Which lines of the entries contain the string "computer"? Please find them and copy them.

Collected data entries

□ □ □ □ □

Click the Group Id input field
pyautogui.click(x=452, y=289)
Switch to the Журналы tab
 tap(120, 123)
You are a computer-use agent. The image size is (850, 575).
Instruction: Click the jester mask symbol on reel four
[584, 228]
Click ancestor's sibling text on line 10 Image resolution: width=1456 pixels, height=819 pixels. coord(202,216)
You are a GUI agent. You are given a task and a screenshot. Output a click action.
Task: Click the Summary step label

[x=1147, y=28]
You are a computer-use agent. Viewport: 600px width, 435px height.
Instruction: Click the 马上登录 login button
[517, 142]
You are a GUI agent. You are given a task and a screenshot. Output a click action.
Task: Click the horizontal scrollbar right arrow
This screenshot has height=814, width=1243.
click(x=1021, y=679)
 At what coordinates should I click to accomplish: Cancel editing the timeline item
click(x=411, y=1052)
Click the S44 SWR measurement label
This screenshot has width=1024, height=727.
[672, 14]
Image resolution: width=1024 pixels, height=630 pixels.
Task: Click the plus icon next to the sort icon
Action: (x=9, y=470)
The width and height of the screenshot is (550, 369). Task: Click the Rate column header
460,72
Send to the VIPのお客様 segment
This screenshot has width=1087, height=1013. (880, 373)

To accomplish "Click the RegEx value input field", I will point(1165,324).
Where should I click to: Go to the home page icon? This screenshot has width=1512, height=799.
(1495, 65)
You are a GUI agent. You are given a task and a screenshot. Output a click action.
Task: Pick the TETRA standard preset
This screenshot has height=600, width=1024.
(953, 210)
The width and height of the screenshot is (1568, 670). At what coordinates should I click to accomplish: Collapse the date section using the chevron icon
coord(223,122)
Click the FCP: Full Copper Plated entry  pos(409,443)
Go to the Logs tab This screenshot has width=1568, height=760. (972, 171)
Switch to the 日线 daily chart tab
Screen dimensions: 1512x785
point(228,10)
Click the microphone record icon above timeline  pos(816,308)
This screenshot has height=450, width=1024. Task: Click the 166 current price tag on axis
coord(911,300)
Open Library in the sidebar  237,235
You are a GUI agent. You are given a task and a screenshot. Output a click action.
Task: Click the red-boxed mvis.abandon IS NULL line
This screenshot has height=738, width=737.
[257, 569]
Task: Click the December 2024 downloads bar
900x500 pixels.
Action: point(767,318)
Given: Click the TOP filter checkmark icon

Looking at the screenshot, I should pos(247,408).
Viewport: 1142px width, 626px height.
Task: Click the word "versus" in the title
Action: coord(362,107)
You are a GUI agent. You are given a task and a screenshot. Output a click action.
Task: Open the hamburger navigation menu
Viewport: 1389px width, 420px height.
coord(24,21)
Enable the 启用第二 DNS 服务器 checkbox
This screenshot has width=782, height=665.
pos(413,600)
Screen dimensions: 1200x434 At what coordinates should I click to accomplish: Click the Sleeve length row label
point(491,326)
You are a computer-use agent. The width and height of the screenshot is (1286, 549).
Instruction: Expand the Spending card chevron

□ □ □ □ □

Answer box:
You are a computer-use agent. The image size is (850, 575).
You are a computer-use agent. Viewport: 600px width, 435px height.
You are a computer-use agent. The width and height of the screenshot is (1286, 549).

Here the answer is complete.